Just like it is those folks who design and build the big wind turbines
who passed laws stopping them from being constructed off the coast of Mass.

Yep sure can see how it is the INDUSTRY in charge.


Maybe you need to actually understand how the REAL world operates. Not
your little SIM world.


--
Steve W.

jim

unread,
Mar 14, 2011, 4:21:45 PM3/14/11
to

"Steve W." wrote:
>
> jim wrote:
> >> No they just place the areas where the material is off limits or declare
> >> it a national reserve and lock it away.
> >
> > That may be, but extracting it from the ground
> > and consuming at a much faster rate
> > would have accomplished exactly what?
> >
> > If the US continued to extract and consume US oil reserves
> > along the same trajectory as it was heading on in 1971
> > How much US oil would be left today?
>
> In case you haven't noticed there have been MORE oil reserves found in
> the US since that time. Just been banned by the liberals from actually
> getting them.

Your not even going to make a wild guess
at what the answer is


>
> >
> > In other words US is consuming half
> > as much domestic oil as it did in 1971
> > Had the US continued to extract and consume
> > along the trajectory it was set on in 1971
> > it would be consuming 3 times as much oil
> > from US sources instead of half as much
> >
> > So how much oil would be left in the ground had the US taken
> > your pedal to the metal approach to extraction and consumption?
> >
> >
> >> They also like to make the regulatory system so difficult that there is
> >> no way to get through it.
> >
> > Maybe there is no way for you to wrap your head around it
> > But...
> > Almost all industry regulation is formulated by
> > persons from the regulated industry
> > And then those regulations are administered
> > by persons from that regulated industry also
> > The oil industry is the prime example of this
> >
> > -jim
>
> So in your world Obama isn't the person who signed the moratorium on
> drilling offshore, and it couldn't have been Bill Clinton who signed the
> laws that locked up thousands of acres of coal, and it must have been
> the nasty people at BP who drew up abd singed the paperwork blocking
> drilling on the north slope and in ANWAR.
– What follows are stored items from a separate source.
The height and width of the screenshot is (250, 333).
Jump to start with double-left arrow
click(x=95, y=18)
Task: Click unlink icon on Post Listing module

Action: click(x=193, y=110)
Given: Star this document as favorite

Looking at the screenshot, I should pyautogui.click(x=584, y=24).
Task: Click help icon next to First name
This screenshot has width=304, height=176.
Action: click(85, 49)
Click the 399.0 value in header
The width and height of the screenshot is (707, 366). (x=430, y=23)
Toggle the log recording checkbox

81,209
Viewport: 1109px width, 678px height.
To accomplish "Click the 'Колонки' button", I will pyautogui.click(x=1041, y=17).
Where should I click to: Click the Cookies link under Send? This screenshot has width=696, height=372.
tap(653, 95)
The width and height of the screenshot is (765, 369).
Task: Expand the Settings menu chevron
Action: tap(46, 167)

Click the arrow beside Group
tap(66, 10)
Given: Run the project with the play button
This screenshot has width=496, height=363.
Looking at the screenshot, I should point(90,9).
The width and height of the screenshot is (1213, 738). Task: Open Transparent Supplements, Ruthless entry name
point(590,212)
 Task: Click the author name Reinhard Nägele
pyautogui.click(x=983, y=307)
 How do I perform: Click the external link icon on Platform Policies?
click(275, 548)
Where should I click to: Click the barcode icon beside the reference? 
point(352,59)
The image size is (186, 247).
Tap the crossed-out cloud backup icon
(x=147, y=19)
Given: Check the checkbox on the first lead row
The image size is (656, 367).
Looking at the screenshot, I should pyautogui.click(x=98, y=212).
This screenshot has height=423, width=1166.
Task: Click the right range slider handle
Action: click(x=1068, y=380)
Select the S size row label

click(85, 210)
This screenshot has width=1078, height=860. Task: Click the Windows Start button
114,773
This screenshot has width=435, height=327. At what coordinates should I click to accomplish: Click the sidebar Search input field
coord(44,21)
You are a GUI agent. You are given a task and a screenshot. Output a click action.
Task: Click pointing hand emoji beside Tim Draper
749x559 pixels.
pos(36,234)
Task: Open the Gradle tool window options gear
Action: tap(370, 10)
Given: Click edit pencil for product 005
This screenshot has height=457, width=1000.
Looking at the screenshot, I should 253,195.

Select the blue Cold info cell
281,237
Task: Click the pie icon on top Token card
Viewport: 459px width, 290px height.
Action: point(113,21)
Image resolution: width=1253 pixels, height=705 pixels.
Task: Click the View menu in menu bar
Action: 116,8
I didn't say anything about the hob goblins who sign stuff
Did hob goblins sign something
that locked up your ability to reason?
And why are you calling folks nasty
they're just trying to make a buck

> I'm sure it was folks from Exxon who created the latest permit system
> that runs the applicant in circles and stops anything from actually
> happening in oil exploration .

I'm also sure it was the folks from Exxon (inter alia)
It is easy to tell (what appears like circles to you)
helps Exxon make more money in the long run
but why don't you try to tell me how it hurts Exxon

One of the things Exxon has probably noticed
that seems to have escaped your attention
the stuff is not losing value
as it sits there underground
And it isn't as if Exxon is sitting off in the corner
with nothing to do but
cry and mope about where they might find
a barrel of oil to sell


> Just like it is those folks who design and build the big wind turbines
> who passed laws stopping them from being constructed off the coast of Mass.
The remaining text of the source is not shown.